Gross fixed capital formation
Gross fixed capital formation is a key component in the calculation of expenditure-based Gross Domestic Product (GDP). It comprises investment in residential construction and investment in non-residential building and engineering construction, machinery and equipment and intellectual property products. Investment in building and engineering construction, machinery and equipment and intellectual property products accounted for 17% of the value of GDP in 2012. The CSNA follows the international macroeconomic accounting standard of GFCF, set out in SNA 2008Note 1, and covers the business, government and non-profit institutions serving households sectors.
The concept of GFCF goes beyond that of simply the purchase of fixed assets. As SNA 2008 notes, it includes the acquisition of new and existing fixed assets, through purchases, barter transactions or own-account capital formation, less the disposal of existing assets. It also has an expanded asset boundary; including estimates of investment in research and development, weapons systems and the costs associated with ownership transfer.
Reconciliation between capital expenditure and gross fixed capital formation
In order to calculate an estimate of GFCF, the CAPEX results for capital expenditure on building, engineering, machinery and equipment, software, and exploration and evaluation are the starting point.
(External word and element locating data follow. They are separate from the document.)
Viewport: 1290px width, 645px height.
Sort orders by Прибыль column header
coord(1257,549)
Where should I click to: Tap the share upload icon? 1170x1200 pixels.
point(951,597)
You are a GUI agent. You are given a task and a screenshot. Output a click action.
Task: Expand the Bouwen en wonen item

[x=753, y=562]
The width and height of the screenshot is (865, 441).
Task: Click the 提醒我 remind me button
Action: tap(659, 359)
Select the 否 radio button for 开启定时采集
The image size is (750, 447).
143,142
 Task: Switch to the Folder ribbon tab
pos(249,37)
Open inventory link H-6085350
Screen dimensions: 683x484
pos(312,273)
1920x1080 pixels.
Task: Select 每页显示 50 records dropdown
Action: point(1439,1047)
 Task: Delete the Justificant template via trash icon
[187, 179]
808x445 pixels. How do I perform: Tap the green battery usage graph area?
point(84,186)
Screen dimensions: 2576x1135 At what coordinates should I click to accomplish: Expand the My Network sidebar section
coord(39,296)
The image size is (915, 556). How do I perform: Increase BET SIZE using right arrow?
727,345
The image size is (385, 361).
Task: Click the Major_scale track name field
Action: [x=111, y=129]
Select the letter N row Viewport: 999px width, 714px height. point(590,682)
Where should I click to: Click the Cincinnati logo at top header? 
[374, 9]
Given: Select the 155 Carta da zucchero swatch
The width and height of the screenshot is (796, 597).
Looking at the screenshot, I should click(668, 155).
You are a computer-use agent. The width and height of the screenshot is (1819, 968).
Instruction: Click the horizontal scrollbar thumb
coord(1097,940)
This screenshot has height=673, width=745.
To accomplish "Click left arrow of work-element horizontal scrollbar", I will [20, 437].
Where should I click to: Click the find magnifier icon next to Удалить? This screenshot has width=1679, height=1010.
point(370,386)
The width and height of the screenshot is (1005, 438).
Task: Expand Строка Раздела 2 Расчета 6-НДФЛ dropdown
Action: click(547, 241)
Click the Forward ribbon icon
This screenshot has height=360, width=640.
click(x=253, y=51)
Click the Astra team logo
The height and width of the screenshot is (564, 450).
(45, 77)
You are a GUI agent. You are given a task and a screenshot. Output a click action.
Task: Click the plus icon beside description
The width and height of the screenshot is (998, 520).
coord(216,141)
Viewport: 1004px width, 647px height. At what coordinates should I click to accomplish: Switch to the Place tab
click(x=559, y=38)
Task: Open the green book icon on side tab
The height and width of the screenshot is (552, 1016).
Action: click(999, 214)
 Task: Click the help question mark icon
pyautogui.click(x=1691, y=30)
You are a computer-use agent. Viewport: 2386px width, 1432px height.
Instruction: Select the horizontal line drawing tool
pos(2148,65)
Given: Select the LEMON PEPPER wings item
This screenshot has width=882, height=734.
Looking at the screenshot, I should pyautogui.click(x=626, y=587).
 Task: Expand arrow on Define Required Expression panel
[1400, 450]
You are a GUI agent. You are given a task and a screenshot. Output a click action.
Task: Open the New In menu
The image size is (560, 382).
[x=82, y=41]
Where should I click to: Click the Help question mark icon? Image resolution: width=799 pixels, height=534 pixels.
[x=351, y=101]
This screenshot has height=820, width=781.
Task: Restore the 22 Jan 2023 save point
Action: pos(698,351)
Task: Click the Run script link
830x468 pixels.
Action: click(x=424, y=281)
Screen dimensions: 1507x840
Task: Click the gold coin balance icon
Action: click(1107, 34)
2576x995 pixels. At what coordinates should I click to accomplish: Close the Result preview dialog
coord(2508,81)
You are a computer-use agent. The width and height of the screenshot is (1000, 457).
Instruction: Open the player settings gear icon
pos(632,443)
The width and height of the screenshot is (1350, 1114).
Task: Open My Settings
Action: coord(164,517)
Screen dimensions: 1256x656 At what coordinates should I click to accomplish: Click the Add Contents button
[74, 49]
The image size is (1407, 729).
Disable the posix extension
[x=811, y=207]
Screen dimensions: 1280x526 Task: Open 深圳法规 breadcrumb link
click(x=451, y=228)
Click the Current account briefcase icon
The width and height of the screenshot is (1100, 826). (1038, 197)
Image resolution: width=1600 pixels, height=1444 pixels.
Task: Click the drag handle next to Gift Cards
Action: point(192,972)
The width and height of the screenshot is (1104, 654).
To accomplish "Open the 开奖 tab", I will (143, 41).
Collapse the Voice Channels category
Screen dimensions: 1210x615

The following outlines the adjustments applied to CAPEX results to arrive at the GFCF concept.
Adjustments applied to capital expenditure to produce the CSNA concept of GFCF
- transfer costs: an addition to include costs associated with the purchase of existing fixed assets;
- software: an addition for the non-reported portion (own-account software);
- aircraft leasing: upward adjustment to account for aircraft leased from outside of Canada;
- vehicles to personal expenditure lease: a deduction to remove the value of vehicles leased for personal use;
- capital items charged to operating expense: a positive adjustment related to items that businesses treat as current expenditure, yet, according to SNA 2008, must be capitalized;
- business use of personal purchase and personal use of business purchase: adjustment to correctly capture which sector utilizes the purchase, business use is an addition, personal use is a subtraction;
- used motor vehicles, aircraft, and scrap and salvage: an adjustment to account for dis-investment and for the fact that used machinery and equipment were already included in GDP when first produced;
- net additions: additions for capital investment projects not captured by CAPEX (government sector investment projects); and
- sectoring and balancing: sectoring is related to survey data that are reclassified to business, government or non-profit institutions serving households sectors based on CSNA definitions. Balancing relates to secondary data sources that are used to ensure coherence between inputs and outputs, and with other accounts within the CSNA.
As the previously applied adjustments will no longer be part of the CAPEX release, a reconciliation table between capital expenditure and GFCF will be available at the time of the CSNA annual revision.